In 15, Land Lane, David was dusting in preparation for the arrival of the mystery visitor. A grey film had landed everywhere since Olive had gone on holiday and it annoyed him. He had taken a clean house for granted and he now realised that muck didn’t shift by itself. He flicked the cloth and sent the dust motes swirling in the air. They’d fly around a bit and then settle again so he wouldn’t actually get rid of them, he thought. What a waste of time. How anyone could do cleaning for a living was beyond him.
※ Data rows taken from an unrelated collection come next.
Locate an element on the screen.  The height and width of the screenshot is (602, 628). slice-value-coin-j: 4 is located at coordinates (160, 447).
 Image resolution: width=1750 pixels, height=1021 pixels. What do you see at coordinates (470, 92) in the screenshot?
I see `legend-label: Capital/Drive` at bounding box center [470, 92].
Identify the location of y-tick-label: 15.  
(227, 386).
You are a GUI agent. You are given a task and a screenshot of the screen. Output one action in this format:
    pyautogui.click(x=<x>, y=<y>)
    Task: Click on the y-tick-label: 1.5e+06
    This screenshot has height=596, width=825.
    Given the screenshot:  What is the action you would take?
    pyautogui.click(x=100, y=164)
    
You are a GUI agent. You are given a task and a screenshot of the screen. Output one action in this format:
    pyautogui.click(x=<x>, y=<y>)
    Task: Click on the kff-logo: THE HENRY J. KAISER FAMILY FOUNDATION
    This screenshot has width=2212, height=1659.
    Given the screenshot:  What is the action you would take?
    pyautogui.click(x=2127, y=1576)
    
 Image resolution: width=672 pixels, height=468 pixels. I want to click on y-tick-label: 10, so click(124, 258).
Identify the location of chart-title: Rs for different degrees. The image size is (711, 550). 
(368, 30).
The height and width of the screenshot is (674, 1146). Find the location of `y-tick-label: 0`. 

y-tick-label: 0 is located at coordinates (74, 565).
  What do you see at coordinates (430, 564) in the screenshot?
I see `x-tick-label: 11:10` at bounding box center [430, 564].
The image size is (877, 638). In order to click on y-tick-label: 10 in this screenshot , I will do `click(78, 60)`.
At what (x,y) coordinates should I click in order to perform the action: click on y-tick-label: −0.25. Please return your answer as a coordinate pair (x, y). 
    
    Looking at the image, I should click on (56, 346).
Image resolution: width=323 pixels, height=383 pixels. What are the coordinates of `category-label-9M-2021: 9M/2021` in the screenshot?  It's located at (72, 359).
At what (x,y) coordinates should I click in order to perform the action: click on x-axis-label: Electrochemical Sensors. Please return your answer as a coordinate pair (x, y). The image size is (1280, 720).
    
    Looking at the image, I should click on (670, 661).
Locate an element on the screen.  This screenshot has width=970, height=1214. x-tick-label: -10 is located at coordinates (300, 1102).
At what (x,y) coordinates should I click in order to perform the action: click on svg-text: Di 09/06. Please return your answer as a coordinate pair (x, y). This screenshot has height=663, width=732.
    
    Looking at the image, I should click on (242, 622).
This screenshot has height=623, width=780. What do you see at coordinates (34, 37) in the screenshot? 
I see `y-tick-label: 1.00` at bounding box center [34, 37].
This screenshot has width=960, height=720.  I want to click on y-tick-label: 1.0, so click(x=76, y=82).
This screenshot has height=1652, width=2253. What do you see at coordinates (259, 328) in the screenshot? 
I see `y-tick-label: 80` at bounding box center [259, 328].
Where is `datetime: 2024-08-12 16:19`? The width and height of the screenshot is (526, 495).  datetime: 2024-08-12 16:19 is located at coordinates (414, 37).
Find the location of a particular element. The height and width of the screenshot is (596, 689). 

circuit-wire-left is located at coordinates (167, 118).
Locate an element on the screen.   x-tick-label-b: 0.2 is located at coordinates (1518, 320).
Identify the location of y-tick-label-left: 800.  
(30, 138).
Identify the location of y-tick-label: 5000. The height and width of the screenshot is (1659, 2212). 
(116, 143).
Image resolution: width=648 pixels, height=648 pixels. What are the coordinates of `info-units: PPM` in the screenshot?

At twelve, Kevin made lunch for everyone. Over the past couple of days he’d turned into Gordon Ramsay in the kitchen – or at least a cut-price version. He had poured boiling water over three chicken-and-mushroom pot noodles and stirred them. Then he had tipped them on a plate with some slices of turkey burgers and sprinkled the whole thing liberally with dried parsley and a dash of soy sauce. Sweet had been a slice of swiss roll each and squirty cream with a Cadbury’s chocolate finger stuck in the middle of it like a totem pole. Then he made himself scarce for a couple of hours, as Doreen had asked, until the mystery man – or woman – had left. Now Doreen was sitting in her smartest dress and had even applied some make-up and curled her hair with her hotbrush. David couldn’t remember ever seeing his mother in make-up. Her non-existent eyebrows were now two high brown arches, her eyelids seventies blue as if she was in Abba, and her lips had been extended by very pink lipstick that he was sure would have shown up in the dark. It was like some awful ventriloquist doll come to life.

‘Put that duster down now and get the kettle on ready for our visitor, David.’

‘Who is it, Mam?’

‘Wait and see.’

Right on cue as the kettle heralded its boiling point with a shrill whistle, there was a sharp tattoo of raps on the front door. Doreen nodded at David to go and answer it whilst she straightened herself up and patted her curls.